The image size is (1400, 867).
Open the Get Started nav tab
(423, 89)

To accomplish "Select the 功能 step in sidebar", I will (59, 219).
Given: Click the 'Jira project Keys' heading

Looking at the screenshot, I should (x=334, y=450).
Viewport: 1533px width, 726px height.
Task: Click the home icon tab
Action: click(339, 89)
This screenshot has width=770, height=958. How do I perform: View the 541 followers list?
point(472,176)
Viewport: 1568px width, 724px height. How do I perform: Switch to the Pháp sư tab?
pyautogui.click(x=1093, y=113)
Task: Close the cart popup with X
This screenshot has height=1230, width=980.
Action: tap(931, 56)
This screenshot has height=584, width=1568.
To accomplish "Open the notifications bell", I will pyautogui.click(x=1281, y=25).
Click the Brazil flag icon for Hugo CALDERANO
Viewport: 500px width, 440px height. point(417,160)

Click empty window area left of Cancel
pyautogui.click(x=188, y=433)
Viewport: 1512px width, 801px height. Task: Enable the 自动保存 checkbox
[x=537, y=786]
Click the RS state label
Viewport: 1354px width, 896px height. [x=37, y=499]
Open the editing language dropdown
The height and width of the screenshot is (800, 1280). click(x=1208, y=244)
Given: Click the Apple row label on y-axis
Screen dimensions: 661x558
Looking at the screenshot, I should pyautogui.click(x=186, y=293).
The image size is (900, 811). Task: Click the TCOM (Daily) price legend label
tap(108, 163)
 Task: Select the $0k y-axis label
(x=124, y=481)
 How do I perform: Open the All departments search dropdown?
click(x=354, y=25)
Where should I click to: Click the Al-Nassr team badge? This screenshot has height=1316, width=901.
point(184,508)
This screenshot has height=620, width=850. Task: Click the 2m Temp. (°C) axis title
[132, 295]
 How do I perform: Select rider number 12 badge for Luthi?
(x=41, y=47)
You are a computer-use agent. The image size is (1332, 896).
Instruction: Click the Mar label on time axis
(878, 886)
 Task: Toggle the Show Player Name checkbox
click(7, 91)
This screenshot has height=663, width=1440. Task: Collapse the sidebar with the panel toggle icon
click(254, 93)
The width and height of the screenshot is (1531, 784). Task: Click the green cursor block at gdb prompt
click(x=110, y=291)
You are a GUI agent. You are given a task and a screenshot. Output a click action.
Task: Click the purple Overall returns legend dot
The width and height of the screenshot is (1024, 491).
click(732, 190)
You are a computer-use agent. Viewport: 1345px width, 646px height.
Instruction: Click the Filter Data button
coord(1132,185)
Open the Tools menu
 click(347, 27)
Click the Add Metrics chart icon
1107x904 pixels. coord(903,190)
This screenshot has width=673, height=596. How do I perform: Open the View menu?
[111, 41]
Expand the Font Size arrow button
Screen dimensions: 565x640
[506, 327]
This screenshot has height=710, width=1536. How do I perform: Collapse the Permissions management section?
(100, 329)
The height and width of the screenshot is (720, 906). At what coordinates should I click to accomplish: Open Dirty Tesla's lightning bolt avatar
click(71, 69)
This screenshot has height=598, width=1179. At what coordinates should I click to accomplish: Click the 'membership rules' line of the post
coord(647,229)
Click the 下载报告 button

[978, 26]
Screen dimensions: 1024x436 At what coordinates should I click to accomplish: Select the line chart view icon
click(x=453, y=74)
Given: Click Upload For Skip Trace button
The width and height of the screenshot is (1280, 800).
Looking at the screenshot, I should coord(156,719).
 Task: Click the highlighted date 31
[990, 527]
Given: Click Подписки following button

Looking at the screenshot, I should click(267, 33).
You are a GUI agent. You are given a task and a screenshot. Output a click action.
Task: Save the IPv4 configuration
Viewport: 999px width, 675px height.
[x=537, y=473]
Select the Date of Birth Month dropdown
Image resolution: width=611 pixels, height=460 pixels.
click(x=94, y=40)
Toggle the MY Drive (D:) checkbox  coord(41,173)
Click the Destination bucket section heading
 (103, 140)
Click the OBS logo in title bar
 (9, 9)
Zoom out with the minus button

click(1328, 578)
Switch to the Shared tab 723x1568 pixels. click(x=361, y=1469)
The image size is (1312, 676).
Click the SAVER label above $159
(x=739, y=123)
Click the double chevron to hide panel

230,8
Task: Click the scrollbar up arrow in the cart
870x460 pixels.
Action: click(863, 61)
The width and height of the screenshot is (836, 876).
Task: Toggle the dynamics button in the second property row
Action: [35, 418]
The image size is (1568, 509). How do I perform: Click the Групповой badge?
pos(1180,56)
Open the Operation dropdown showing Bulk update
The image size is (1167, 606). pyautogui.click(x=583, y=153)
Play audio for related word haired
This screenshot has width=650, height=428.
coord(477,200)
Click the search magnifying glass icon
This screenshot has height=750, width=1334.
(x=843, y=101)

Work required >> Take the records shown above and output them again exactly.

Exercise result >>
The image size is (1400, 867).
Open the Get Started nav tab
(423, 89)

To accomplish "Select the 功能 step in sidebar", I will (59, 219).
Given: Click the 'Jira project Keys' heading

Looking at the screenshot, I should (x=334, y=450).
Viewport: 1533px width, 726px height.
Task: Click the home icon tab
Action: click(339, 89)
This screenshot has width=770, height=958. How do I perform: View the 541 followers list?
point(472,176)
Viewport: 1568px width, 724px height. How do I perform: Switch to the Pháp sư tab?
pyautogui.click(x=1093, y=113)
Task: Close the cart popup with X
This screenshot has height=1230, width=980.
Action: tap(931, 56)
This screenshot has height=584, width=1568.
To accomplish "Open the notifications bell", I will pyautogui.click(x=1281, y=25).
Click the Brazil flag icon for Hugo CALDERANO
Viewport: 500px width, 440px height. point(417,160)

Click empty window area left of Cancel
pyautogui.click(x=188, y=433)
Viewport: 1512px width, 801px height. Task: Enable the 自动保存 checkbox
[x=537, y=786]
Click the RS state label
Viewport: 1354px width, 896px height. [x=37, y=499]
Open the editing language dropdown
The height and width of the screenshot is (800, 1280). click(x=1208, y=244)
Given: Click the Apple row label on y-axis
Screen dimensions: 661x558
Looking at the screenshot, I should pyautogui.click(x=186, y=293).
The image size is (900, 811). Task: Click the TCOM (Daily) price legend label
tap(108, 163)
 Task: Select the $0k y-axis label
(x=124, y=481)
 How do I perform: Open the All departments search dropdown?
click(x=354, y=25)
Where should I click to: Click the Al-Nassr team badge? This screenshot has height=1316, width=901.
point(184,508)
This screenshot has height=620, width=850. Task: Click the 2m Temp. (°C) axis title
[132, 295]
 How do I perform: Select rider number 12 badge for Luthi?
(x=41, y=47)
You are a computer-use agent. The image size is (1332, 896).
Instruction: Click the Mar label on time axis
(878, 886)
 Task: Toggle the Show Player Name checkbox
click(7, 91)
This screenshot has height=663, width=1440. Task: Collapse the sidebar with the panel toggle icon
click(254, 93)
The width and height of the screenshot is (1531, 784). Task: Click the green cursor block at gdb prompt
click(x=110, y=291)
You are a GUI agent. You are given a task and a screenshot. Output a click action.
Task: Click the purple Overall returns legend dot
The width and height of the screenshot is (1024, 491).
click(732, 190)
You are a computer-use agent. Viewport: 1345px width, 646px height.
Instruction: Click the Filter Data button
coord(1132,185)
Open the Tools menu
 click(347, 27)
Click the Add Metrics chart icon
1107x904 pixels. coord(903,190)
This screenshot has width=673, height=596. How do I perform: Open the View menu?
[111, 41]
Expand the Font Size arrow button
Screen dimensions: 565x640
[506, 327]
This screenshot has height=710, width=1536. How do I perform: Collapse the Permissions management section?
(100, 329)
The height and width of the screenshot is (720, 906). At what coordinates should I click to accomplish: Open Dirty Tesla's lightning bolt avatar
click(71, 69)
This screenshot has height=598, width=1179. At what coordinates should I click to accomplish: Click the 'membership rules' line of the post
coord(647,229)
Click the 下载报告 button

[978, 26]
Screen dimensions: 1024x436 At what coordinates should I click to accomplish: Select the line chart view icon
click(x=453, y=74)
Given: Click Upload For Skip Trace button
The width and height of the screenshot is (1280, 800).
Looking at the screenshot, I should coord(156,719).
 Task: Click the highlighted date 31
[990, 527]
Given: Click Подписки following button

Looking at the screenshot, I should click(267, 33).
You are a GUI agent. You are given a task and a screenshot. Output a click action.
Task: Save the IPv4 configuration
Viewport: 999px width, 675px height.
[x=537, y=473]
Select the Date of Birth Month dropdown
Image resolution: width=611 pixels, height=460 pixels.
click(x=94, y=40)
Toggle the MY Drive (D:) checkbox  coord(41,173)
Click the Destination bucket section heading
 (103, 140)
Click the OBS logo in title bar
 (9, 9)
Zoom out with the minus button

click(1328, 578)
Switch to the Shared tab 723x1568 pixels. click(x=361, y=1469)
The image size is (1312, 676).
Click the SAVER label above $159
(x=739, y=123)
Click the double chevron to hide panel

230,8
Task: Click the scrollbar up arrow in the cart
870x460 pixels.
Action: click(863, 61)
The width and height of the screenshot is (836, 876).
Task: Toggle the dynamics button in the second property row
Action: [35, 418]
The image size is (1568, 509). How do I perform: Click the Групповой badge?
pos(1180,56)
Open the Operation dropdown showing Bulk update
The image size is (1167, 606). pyautogui.click(x=583, y=153)
Play audio for related word haired
This screenshot has width=650, height=428.
coord(477,200)
Click the search magnifying glass icon
This screenshot has height=750, width=1334.
(x=843, y=101)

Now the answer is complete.